[Work to be completed]: Filter the lines below, keeping each one that holds "Export".

--- --- ---

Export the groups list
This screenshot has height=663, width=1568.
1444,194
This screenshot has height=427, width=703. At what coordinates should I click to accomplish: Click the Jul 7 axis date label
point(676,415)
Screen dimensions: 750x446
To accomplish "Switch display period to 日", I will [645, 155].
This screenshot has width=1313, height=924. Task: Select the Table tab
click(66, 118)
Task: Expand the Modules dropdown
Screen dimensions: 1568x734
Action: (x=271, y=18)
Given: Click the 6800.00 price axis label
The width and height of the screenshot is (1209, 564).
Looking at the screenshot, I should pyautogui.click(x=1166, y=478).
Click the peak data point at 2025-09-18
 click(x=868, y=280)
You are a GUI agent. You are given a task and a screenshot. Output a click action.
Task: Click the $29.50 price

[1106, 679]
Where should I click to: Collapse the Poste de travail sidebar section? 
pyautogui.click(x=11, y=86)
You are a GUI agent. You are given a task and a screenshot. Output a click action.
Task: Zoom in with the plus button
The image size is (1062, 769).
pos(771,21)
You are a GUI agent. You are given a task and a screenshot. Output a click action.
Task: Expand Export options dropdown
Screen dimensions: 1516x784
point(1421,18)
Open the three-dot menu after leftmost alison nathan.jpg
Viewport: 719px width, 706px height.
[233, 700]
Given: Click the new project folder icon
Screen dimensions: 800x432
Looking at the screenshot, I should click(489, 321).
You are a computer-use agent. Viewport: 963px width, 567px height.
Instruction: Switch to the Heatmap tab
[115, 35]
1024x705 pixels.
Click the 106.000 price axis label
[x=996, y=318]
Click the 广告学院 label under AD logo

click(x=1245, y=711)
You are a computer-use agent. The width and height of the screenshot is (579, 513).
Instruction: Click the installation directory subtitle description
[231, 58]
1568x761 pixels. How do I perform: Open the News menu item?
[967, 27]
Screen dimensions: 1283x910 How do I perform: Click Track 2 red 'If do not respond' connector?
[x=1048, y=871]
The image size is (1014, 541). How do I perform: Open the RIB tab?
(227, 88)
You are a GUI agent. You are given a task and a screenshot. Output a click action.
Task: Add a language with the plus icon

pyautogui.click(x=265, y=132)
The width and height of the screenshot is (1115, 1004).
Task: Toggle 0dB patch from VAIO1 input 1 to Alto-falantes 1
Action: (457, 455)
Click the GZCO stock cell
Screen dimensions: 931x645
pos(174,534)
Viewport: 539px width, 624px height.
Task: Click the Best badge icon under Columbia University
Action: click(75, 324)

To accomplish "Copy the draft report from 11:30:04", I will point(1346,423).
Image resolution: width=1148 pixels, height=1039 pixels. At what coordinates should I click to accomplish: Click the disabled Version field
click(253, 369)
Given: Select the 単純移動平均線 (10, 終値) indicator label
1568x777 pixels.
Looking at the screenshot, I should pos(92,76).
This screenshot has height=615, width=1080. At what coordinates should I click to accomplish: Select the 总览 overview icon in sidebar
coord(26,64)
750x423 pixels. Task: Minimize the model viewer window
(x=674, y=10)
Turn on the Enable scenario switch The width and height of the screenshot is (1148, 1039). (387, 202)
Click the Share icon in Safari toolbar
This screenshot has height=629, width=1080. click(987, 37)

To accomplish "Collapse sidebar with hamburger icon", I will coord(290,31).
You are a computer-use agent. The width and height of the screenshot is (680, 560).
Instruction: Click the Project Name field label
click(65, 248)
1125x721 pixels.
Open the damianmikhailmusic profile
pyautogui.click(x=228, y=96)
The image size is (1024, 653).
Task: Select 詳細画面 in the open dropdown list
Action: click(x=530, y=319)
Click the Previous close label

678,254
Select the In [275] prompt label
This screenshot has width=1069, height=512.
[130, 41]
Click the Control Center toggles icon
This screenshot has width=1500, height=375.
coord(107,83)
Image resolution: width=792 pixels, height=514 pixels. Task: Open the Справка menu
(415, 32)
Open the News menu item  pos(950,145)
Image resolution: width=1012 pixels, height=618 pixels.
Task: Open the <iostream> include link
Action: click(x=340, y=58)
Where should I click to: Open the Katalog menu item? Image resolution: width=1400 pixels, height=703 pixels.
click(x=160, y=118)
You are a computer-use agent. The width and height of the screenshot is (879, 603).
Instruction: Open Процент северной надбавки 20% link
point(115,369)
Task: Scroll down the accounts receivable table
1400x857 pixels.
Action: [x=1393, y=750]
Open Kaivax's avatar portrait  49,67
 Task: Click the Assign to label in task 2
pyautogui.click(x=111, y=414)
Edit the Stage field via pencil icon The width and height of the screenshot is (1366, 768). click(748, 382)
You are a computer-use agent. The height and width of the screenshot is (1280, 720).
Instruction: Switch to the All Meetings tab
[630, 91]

--- --- ---

[Written response]:
Export the groups list
Task: Expand Export options dropdown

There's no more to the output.